In early June 1944, greater than 150,000 males have been able to cross the English Channel on 1000’s of ships and planes. The intricacies of the invasion required very particular situations: a full moon for troops to see, low tide so boats may keep away from coastal defenses—and respectable climate. As Brendan Fraser’s Eisenhower tells Stagg within the film, “I would like a forecast.”
The Allies and the Germans each knew that the moon and tide could be aligned from June 4 by way of June 6. The Allies had arrange decoy armies to throw the Germans off of their plans. If the Allies had needed to postpone the invasion for the subsequent moon-tide alignment later within the month, the subterfuge would have been uncovered. So the strain was certainly on for generals and forecasters alike.

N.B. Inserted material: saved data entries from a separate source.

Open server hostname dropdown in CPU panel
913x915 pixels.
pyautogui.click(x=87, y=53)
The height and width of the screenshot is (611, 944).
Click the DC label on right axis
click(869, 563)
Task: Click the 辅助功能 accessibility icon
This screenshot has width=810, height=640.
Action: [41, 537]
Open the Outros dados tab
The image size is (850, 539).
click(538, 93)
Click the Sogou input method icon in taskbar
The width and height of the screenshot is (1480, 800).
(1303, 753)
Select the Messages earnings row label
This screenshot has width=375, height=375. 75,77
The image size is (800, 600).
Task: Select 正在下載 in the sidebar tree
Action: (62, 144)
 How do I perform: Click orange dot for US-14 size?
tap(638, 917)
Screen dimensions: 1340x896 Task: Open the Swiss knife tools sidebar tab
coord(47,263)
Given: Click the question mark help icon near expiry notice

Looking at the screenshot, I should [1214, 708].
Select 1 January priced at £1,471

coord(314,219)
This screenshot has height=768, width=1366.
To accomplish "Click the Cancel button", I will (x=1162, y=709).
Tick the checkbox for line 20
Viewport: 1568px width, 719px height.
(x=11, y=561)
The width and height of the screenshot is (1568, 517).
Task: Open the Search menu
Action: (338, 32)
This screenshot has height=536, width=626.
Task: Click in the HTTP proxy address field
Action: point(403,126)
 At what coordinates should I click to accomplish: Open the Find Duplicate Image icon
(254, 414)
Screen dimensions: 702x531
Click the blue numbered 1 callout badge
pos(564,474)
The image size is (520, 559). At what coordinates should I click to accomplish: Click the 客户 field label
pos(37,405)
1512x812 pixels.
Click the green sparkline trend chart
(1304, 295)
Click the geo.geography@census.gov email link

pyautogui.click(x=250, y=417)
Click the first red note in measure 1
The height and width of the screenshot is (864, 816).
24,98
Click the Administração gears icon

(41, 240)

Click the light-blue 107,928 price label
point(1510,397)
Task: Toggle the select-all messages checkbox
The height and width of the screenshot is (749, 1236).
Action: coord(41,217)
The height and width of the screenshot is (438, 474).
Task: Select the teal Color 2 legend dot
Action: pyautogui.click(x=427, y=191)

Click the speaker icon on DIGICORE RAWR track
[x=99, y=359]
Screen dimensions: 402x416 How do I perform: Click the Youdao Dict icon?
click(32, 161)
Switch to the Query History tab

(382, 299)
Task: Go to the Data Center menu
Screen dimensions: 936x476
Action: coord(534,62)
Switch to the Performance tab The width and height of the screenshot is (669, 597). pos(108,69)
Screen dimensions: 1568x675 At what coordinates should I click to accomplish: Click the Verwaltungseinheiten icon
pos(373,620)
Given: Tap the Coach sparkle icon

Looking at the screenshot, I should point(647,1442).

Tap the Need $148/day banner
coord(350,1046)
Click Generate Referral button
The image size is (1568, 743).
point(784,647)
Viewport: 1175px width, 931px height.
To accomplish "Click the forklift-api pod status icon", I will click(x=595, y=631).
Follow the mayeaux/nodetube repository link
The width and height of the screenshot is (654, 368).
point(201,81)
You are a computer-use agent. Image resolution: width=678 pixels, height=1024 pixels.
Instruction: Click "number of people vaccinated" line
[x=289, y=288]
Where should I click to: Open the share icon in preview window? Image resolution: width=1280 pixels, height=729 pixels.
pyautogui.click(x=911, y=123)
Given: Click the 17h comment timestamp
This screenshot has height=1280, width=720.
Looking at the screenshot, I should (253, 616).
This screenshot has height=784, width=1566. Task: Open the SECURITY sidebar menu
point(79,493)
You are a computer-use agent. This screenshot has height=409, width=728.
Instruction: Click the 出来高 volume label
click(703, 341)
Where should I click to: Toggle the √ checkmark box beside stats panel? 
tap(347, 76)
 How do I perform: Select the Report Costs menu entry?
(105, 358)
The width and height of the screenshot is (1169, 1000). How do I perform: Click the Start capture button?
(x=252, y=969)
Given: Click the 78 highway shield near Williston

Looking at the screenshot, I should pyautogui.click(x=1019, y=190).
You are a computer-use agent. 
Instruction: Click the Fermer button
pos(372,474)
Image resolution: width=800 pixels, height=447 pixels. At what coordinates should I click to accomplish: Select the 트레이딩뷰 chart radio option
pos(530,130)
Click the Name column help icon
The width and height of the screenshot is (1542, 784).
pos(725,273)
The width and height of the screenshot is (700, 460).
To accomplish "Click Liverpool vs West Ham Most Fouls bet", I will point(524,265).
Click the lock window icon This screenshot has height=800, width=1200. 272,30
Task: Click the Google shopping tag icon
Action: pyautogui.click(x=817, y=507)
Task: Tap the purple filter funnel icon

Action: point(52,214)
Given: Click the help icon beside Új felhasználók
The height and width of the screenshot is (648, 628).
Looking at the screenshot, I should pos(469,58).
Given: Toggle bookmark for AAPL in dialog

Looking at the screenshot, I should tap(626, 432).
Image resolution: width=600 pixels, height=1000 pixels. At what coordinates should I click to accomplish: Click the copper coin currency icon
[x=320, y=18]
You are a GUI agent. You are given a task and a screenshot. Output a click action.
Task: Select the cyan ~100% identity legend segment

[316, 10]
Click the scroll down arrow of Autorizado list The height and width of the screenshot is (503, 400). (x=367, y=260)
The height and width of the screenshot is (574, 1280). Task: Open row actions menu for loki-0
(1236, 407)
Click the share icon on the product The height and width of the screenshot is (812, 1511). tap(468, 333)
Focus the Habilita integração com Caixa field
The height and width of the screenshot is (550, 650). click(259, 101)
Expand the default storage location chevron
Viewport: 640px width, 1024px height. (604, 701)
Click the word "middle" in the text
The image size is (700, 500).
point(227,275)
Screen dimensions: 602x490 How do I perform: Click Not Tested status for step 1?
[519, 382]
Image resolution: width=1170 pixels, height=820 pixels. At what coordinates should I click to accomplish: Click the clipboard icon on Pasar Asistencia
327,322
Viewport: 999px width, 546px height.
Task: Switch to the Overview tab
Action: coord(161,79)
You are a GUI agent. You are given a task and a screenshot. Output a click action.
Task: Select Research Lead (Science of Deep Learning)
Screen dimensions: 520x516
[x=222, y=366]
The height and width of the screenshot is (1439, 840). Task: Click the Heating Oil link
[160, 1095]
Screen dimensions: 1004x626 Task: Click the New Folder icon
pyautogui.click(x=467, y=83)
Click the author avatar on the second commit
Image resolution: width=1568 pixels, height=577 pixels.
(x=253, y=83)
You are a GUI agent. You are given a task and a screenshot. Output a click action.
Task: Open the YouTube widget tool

Within the film, all the important thing gamers are saved in the identical place for simplicity and stress. In actuality, there have been three forecast groups—one American and two British—in three totally different areas in case considered one of them have been to be bombed.
As within the film, Lt. Col. Irving Krick and his fellow People used “analogs,” or climate charts from previous intervals that matched the then present meteorological setup. Based mostly on these analogs, they forecast tremendous climate. However as Stagg tells Krick within the film, “The climate by no means replicates its personal historical past.” Very small variations can develop into very massive ones over time.
The British groups, in the meantime, forecast stormy climate. They have been proper, and the deliberate invasion for June 5 was referred to as off. The truth is, they thought the entire June 4–6 window was a wash. However—simply as within the film—on the final minute the forecasters noticed a break within the storms that may be simply calm sufficient for the invasion power to make the crossing. As Stagg says within the movie, “The climate gained’t be excellent, however it’ll do.” So at 6:30 A.M. on June 6, tens of 1000’s of Allied forces invaded the six designated seashores on the French coast, catching the German navy on the again foot.
There’s some proof that the German meteorologists noticed the identical break within the climate, as Heinz Lettau, a German Climate Service meteorologist through the battle, famous in a 2002 interview. “The Germans had superb expertise,” Fleming says. However the German commanders both didn’t heed the forecast or didn’t suppose the Allies would go for it, so that they have been away from their posts, leaving their response disorganized.
After the battle, Krick, who launched a doubtful cloud seeding enterprise, claimed the People had made the profitable forecast. Stagg, in the meantime, had written a letter panning that workplace’s work and claiming that the unit led by Norwegian Sverre Petterssen made the right name. Petterssen himself averted the limelight and had most well-liked for all of the forecasters to get credit score as a gaggle, Fleming says: “Petterssen stated we must always simply give credit score to everyone that contributed. We shouldn’t attempt to take credit score for the heroic forecast that saved the world.”